At the request of the editor of TRACCE, I comment here on the text
by Robert Bednarik published in number 3, May 1996, of this online rock
art newsletter. I do it as a token of consideration toward the editor and
the cooperative Le Orme dell'Uomo, an organization that played an important
role in rallying international support to preserve the Côa Valley
rock art sites.
I am thus breaking the promise of ignoring Robert Bednarik and his
writings which I made myself in July 1995, after Portuguese archaeologists
campaigning to save the site had been qualified by him, both in his "direct
dating" report to EDP (the electricity company building the Foz Côa
dam) and in declarations to the Portuguese press, as utterly incompetent.
I realized back that the appropriate scientific forum to discuss Bednarik's writings was not Archaeology.
The contents of his TRACCE text, particularly as regards the slanderous attack on a profession that won an unprecedented victory in the annals of rock art preservation, comfort me in this opinion. Therefore, I will not comment further on the issues of dating, with which I dealt previously (1)
I will only alert the readers to the fact that, in association with Alan Watchman, Robert Bednarik actively collaborated with EDP to denigrate the importance of the Côa Valley rock art sites and to help in their drowning.

I quote from their letter to the Board of Directors of EDP, dated March 24, 1995, where they offered their services and stated that "if the art were to be shown to be Post-Palaeolithic, its importance would diminish dramatically and the controversy concerning its preservation would be largely resolved".

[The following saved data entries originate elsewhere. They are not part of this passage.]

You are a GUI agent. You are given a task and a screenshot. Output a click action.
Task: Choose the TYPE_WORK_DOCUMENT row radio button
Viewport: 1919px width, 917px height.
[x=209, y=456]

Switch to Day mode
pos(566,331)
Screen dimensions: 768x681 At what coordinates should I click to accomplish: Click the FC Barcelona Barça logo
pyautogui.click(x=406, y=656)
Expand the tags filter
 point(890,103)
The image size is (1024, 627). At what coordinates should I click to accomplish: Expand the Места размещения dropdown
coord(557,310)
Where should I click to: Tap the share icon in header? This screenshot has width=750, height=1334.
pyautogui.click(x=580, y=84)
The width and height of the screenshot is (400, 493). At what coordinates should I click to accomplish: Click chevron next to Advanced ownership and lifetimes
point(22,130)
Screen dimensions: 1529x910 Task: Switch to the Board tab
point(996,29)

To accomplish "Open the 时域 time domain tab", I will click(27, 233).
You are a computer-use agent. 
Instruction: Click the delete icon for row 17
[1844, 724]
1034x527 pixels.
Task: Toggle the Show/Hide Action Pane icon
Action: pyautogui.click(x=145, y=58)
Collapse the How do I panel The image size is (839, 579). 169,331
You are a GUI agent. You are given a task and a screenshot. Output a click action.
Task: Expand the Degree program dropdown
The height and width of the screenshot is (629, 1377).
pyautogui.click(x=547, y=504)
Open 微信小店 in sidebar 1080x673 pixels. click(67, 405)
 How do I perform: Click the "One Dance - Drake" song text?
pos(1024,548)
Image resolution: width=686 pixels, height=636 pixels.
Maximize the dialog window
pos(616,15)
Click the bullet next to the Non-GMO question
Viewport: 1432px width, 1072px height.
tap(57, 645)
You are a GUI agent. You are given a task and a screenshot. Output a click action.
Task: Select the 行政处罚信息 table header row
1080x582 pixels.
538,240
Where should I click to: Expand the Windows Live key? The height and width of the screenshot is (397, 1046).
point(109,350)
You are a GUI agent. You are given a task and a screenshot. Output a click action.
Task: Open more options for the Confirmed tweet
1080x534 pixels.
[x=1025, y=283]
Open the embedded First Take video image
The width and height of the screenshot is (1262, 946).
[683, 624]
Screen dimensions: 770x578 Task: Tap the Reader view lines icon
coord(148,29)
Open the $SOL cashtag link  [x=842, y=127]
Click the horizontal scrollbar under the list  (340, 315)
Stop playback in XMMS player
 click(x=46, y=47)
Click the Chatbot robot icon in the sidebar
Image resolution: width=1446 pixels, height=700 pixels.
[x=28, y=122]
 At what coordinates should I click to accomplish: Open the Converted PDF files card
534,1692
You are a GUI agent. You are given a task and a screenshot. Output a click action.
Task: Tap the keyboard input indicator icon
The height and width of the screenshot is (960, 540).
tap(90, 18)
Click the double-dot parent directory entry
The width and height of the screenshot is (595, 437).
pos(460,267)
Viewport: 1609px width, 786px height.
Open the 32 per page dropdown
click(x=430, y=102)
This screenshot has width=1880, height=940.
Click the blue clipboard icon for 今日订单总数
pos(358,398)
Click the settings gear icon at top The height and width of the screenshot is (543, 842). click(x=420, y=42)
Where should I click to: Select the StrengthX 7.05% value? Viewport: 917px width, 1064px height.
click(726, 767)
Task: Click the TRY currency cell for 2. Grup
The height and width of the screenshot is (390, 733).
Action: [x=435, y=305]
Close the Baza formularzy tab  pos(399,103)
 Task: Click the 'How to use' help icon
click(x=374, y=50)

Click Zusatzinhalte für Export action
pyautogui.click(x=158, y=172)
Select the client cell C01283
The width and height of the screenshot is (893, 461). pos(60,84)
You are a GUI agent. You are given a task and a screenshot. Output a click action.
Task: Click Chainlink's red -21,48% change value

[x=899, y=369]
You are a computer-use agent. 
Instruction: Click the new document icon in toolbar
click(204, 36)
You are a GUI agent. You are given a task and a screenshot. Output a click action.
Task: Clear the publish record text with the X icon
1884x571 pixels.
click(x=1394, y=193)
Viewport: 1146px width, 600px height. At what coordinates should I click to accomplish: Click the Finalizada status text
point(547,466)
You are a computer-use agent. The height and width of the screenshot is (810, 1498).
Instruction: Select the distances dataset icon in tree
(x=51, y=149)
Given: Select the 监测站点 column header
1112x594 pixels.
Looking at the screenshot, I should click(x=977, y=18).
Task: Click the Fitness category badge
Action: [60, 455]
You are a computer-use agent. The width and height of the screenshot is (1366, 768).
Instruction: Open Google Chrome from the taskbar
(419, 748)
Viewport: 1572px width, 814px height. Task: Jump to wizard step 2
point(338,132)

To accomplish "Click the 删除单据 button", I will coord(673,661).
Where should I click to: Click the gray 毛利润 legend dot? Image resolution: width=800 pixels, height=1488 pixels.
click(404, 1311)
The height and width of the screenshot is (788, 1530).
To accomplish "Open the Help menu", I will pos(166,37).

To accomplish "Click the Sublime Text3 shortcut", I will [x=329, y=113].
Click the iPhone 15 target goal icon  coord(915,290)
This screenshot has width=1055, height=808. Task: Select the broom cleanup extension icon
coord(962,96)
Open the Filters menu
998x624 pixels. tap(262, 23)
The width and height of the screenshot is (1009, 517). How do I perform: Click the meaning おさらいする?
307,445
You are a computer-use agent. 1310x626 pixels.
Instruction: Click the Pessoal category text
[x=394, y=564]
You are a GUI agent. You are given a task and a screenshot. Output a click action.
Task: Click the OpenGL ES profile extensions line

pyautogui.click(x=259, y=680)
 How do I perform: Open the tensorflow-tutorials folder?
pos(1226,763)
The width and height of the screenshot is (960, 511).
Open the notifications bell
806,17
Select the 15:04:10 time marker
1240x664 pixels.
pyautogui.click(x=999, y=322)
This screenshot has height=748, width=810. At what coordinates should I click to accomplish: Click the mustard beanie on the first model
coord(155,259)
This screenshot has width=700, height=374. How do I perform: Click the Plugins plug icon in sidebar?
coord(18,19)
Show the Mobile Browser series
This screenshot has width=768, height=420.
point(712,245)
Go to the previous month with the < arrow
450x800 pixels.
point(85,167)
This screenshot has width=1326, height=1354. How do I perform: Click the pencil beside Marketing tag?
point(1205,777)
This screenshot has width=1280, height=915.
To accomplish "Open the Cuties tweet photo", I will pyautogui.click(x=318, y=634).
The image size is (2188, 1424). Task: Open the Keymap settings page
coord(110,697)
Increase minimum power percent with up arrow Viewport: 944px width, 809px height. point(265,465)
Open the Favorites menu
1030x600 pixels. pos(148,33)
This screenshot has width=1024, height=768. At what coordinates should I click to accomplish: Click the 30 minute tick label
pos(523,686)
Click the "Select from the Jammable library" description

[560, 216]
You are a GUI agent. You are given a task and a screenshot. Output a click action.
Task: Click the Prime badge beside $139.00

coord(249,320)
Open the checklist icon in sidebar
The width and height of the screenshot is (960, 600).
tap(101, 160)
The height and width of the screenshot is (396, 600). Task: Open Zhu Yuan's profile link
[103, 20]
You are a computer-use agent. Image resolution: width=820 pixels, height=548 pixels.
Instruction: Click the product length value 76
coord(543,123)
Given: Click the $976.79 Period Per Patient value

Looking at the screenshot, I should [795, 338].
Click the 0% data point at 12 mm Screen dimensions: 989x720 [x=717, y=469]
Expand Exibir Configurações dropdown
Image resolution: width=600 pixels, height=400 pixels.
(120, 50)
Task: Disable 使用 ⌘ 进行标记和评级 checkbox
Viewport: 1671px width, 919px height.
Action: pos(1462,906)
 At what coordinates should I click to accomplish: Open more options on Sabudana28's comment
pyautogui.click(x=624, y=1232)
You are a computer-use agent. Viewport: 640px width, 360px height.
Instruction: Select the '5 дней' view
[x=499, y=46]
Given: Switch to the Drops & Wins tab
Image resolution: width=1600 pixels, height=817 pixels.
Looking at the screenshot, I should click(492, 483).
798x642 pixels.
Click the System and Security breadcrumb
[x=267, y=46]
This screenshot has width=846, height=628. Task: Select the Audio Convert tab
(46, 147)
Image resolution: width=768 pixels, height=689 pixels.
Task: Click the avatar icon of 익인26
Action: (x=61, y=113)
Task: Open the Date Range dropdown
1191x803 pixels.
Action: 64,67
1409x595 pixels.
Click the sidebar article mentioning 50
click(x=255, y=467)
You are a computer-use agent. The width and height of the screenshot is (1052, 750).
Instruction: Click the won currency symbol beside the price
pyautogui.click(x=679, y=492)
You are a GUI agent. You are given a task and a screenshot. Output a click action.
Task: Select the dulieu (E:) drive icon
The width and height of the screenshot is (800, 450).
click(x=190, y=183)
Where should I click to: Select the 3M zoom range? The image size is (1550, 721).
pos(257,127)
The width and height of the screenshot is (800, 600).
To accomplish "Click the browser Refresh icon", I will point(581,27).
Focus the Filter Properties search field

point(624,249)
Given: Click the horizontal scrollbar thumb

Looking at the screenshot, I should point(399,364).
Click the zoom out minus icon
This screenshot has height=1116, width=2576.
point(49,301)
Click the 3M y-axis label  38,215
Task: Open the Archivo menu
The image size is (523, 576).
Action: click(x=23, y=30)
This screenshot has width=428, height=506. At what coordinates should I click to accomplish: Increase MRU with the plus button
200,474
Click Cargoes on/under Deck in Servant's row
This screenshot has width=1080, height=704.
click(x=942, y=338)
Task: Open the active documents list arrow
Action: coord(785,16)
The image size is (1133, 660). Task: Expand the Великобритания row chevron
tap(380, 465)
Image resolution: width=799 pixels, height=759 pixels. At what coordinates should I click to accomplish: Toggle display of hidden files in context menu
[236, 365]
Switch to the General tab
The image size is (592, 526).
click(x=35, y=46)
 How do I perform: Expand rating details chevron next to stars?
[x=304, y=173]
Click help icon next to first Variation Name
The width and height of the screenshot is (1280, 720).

The editor of TRACCE is in possession of a copy of this letter.
The only issue of relevance that is raised by Bednarik's statements on the Côa affair and on Portuguese archaeology is wether members of IFRAO, an organization on whose behalf he acts as convenor, and whose journal he publishes, agree with him, or consider such statements acceptable.
I can only hope that IFRAO members will adequately consider the implications of Bednarik's behavior and act accordingly.